Based on our financial statements and relevant market and shareholder data, we believe that we should not be treated as a passive foreign investment company for US federal income tax purposes (“PFIC”) with respect to our most recently closed taxable year. However, the application of the PFIC rules is subject to uncertainty in several respects, and we cannot assure you that we will not be a PFIC for any taxable year. A non-US corporation will be a PFIC for any taxable year if either (i) at least 75% of its gross income for such year is passive income or (ii) at least 50% of the value of its assets (based on an average of the quarterly values of the assets) during such year is attributable to assets that produce passive income or are held for the production of passive income. A separate determination must be made after the close of each taxable year as to whether we were a PFIC for that year. Because the value of our assets for purposes of the PFIC test will generally be determined by reference to the market price of our ADSs and ordinary shares, fluctuations in the market price of the ADSs and ordinary shares may cause us to become a PFIC. In addition, changes in the composition of our income or assets may cause us to become a PFIC. If we are a PFIC for any taxable year during which a US holder (as defined in “Part I — Item 10 — Additional Information — E. Taxation — US Federal Income Taxation” in our annual report on Form 20-F for the year ended March 31, 2018) holds an ADS or ordinary share, certain adverse US federal income tax consequences could apply to such US holder.

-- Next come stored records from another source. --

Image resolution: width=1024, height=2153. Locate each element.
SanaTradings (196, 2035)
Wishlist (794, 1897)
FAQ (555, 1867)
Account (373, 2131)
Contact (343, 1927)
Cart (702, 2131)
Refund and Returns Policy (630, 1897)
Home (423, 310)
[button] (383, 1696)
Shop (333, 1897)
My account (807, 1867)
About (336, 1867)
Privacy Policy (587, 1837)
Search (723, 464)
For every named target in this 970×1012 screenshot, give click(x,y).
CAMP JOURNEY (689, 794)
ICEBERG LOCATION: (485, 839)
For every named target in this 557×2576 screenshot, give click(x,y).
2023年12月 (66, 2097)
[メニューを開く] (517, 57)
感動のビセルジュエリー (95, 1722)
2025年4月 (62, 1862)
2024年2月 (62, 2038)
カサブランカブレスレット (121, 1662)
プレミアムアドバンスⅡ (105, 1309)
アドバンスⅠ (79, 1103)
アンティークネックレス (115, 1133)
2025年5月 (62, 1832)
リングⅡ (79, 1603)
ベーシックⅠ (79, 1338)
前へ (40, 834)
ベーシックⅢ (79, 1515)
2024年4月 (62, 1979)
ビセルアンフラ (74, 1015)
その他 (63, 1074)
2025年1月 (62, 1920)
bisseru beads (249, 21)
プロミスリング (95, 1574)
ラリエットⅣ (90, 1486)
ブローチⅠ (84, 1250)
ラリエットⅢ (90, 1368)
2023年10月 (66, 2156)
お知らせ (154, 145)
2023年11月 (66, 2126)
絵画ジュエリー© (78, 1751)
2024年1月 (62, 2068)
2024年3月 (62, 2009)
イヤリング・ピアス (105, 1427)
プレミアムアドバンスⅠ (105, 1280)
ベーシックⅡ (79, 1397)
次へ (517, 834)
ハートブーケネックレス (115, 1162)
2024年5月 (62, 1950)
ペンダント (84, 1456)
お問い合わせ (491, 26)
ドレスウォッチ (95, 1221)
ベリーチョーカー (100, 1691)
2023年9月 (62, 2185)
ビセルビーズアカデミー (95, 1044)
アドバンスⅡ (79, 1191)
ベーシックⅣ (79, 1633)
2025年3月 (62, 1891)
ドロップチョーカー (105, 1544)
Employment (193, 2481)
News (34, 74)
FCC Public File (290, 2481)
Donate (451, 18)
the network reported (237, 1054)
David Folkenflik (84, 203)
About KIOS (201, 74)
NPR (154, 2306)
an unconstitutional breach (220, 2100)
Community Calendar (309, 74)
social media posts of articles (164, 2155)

If a United States person is treated as owning at least 10% of our ordinary shares (or ADSs), such holder may be subject to adverse US federal income tax consequences.

If a United States person is treated as owning (directly, indirectly or constructively) at least 10% of the value or voting power of our ordinary shares (or ADSs), such person may be treated as a “United States shareholder” with respect to each “controlled foreign corporation” in our group (if any). Because our group includes one or more US subsidiaries, certain of our non-US subsidiaries could be treated as controlled foreign corporations (regardless of whether we are or are not treated as a controlled foreign corporation). A United States shareholder of a controlled foreign corporation may be required to annually report and include in its US taxable income its pro rata share of “Subpart F income”, “global intangible low-taxed income” and investments in US property by controlled foreign corporations, whether or not we make any distributions. An individual that is a United States shareholder with respect to a controlled foreign corporation generally would not be allowed certain tax deductions or foreign tax credits that would be allowed to a United States shareholder that is a US corporation. A failure to comply with these reporting obligations may subject such holder to significant monetary penalties and may prevent the statute of limitations with respect to such holder’s US federal income tax return for the year for which reporting was due from starting. We cannot provide any assurances that we will assist investors in determining whether any of our non-US subsidiaries are treated as a controlled foreign corporation or whether such investor is treated as a United States shareholder with respect to any of such controlled foreign corporations or furnish to any United States shareholders information that may be necessary to comply with the aforementioned reporting and tax paying obligations. A United States investor should consult their own advisors regarding the potential application of these rules to its investment in our ordinary shares (or ADSs).